Hungarian ministry official to head new European Centre for Disease Control
The outbreak of the deadly respiratory disease known as SARS in Asia in 2003 showed how infectious diseases can spread across borders with alarming speed. In the United States, the Centre for Disease Control and Prevention responds to such outbreaks but in Europe there is no continent wide response. Now, partly as a reaction to the SARS scare, the EU is setting up its Centre for Disease Control in Stockholm, Sweden.
The first director of the new institution will be the Hungarian expert, Zsuzsanna Jakab. She's currently a state secretary in the Hungarian Ministry of Health and Social Affairs and has more than a decade's experience with the World Health Organisation.
"The CDC in the United States has its own infrastructure, its own national public health institutions and laboratories, while in Europe, we do not plan to set up separate laboratories but want to work with the already existing infrastructure in the countries. I want to assure more coherence among the national public health institutions and the national laboratories by bringing them together and standardising their working methodology. But we do not want to establish our own separate infrastructure because they are there in the European countries and there is no reason to duplicate. Therefore, this will be a European model of a new centre."

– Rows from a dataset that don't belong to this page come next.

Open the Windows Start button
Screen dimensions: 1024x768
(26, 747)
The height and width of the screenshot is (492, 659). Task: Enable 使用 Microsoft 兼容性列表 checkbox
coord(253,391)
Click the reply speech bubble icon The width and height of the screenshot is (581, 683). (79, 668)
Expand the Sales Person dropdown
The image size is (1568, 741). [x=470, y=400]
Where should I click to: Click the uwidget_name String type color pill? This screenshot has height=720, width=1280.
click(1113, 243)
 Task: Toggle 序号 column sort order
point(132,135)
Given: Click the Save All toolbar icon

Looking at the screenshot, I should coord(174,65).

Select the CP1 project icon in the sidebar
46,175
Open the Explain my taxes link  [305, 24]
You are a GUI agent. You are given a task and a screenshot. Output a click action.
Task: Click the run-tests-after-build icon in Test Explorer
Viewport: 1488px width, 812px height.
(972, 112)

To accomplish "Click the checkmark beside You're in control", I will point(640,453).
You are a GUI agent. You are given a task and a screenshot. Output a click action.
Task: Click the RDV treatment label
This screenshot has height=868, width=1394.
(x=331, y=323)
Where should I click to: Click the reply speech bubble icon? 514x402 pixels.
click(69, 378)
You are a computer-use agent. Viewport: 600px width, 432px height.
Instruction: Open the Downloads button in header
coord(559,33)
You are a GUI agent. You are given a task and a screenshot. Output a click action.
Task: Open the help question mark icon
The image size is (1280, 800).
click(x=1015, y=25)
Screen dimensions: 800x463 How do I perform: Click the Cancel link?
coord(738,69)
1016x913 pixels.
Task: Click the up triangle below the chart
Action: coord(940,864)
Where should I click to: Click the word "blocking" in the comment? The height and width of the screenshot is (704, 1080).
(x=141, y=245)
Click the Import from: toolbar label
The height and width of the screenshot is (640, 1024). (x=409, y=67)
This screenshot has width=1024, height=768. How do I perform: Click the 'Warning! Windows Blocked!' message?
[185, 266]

How similar will the activity be to the one in the United States in Atlanta, Georgia?
"The activity will be quite similar with the difference that, during the first two years, the European centre will deal mainly with communicable diseases. There will be an evaluation in May 2007, after which the European Council and the European Parliament will jointly decide whether the mandate of this centre should be expanded towards non-communicable diseases and health determinants as is the case of the CDC in Atlanta.
"When I had my parliamentary hearing, there was a unanimous agreement among the most vocal members of the European Parliament that this centre should indeed not only deal with communicable diseases but also non-communicable disease and should therefore cover the whole complex area of public health."